Records supplied -
---

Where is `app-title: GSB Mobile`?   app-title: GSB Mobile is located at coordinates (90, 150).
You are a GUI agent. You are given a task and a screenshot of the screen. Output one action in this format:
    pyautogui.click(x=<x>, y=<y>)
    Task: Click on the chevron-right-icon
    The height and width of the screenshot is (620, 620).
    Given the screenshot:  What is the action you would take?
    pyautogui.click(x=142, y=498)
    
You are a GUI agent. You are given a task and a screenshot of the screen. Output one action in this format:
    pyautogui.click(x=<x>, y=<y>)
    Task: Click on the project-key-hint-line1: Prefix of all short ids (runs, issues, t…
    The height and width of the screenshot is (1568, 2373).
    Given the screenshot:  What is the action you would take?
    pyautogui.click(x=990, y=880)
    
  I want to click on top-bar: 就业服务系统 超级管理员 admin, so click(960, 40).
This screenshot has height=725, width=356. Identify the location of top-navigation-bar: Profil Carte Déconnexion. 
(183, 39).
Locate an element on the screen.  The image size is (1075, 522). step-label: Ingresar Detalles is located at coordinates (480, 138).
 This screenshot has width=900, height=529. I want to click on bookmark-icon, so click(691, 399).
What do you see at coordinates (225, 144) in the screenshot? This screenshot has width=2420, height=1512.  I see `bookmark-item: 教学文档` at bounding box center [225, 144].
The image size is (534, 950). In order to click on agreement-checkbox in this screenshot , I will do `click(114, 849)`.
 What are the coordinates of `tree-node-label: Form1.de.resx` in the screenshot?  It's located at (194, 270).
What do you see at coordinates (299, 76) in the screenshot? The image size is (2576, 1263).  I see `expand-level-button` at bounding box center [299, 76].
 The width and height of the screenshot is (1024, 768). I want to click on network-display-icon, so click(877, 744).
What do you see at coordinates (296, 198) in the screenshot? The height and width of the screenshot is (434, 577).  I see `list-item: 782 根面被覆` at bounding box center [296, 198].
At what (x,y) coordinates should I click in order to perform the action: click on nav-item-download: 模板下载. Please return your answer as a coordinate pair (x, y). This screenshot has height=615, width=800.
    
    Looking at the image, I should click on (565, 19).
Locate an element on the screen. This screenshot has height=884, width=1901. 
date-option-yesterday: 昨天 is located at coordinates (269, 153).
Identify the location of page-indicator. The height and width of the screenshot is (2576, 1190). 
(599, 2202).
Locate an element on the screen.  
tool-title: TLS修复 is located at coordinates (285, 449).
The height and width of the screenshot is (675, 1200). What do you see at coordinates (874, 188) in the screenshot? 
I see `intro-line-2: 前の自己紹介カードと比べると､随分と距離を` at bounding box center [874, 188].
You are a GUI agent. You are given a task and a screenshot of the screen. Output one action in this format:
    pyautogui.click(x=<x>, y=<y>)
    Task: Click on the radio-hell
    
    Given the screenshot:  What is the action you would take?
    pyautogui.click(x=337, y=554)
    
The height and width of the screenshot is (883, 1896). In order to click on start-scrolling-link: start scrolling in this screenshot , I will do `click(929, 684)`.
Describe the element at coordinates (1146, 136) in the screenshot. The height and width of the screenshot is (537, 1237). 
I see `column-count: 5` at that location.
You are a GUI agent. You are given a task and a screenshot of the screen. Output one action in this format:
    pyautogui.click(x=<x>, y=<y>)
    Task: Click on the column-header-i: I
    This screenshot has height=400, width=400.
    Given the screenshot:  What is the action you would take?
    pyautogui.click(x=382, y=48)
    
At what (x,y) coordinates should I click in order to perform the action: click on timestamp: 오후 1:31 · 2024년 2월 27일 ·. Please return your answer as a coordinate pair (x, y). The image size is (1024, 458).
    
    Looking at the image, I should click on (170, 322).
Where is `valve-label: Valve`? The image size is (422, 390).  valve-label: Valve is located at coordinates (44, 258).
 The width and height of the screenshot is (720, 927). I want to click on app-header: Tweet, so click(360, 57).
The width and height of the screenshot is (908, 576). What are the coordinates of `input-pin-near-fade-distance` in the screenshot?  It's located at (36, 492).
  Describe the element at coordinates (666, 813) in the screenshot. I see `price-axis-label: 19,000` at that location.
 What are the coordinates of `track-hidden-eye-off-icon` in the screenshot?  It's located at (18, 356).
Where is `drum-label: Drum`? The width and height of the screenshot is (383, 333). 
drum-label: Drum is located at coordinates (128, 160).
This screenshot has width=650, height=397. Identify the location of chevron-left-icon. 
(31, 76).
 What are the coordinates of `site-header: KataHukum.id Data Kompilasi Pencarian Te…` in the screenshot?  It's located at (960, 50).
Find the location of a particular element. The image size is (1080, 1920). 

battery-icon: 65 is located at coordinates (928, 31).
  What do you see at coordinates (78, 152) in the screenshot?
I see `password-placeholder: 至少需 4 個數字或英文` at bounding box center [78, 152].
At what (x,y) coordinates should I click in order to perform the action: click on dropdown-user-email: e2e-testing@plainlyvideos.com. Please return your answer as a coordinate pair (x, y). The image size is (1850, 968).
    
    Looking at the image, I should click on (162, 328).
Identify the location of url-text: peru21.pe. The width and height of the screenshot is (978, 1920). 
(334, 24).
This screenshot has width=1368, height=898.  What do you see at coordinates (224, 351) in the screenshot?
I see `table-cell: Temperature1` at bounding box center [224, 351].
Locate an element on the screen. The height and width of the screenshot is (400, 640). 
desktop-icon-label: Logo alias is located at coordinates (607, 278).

---

Problem to solve -
Present the lines of the material above, from the line with "coordinates (44, 258)." to the line with "at (960, 50).", as a numbered list, omitting blank lines.

Exercise response -
1. Where is `valve-label: Valve`? The image size is (422, 390).  valve-label: Valve is located at coordinates (44, 258).
2.  The width and height of the screenshot is (720, 927). I want to click on app-header: Tweet, so click(360, 57).
3. The width and height of the screenshot is (908, 576). What are the coordinates of `input-pin-near-fade-distance` in the screenshot?  It's located at (36, 492).
4.   Describe the element at coordinates (666, 813) in the screenshot. I see `price-axis-label: 19,000` at that location.
5.  What are the coordinates of `track-hidden-eye-off-icon` in the screenshot?  It's located at (18, 356).
6. Where is `drum-label: Drum`? The width and height of the screenshot is (383, 333). 
7. drum-label: Drum is located at coordinates (128, 160).
8. This screenshot has width=650, height=397. Identify the location of chevron-left-icon. 
9. (31, 76).
10.  What are the coordinates of `site-header: KataHukum.id Data Kompilasi Pencarian Te…` in the screenshot?  It's located at (960, 50).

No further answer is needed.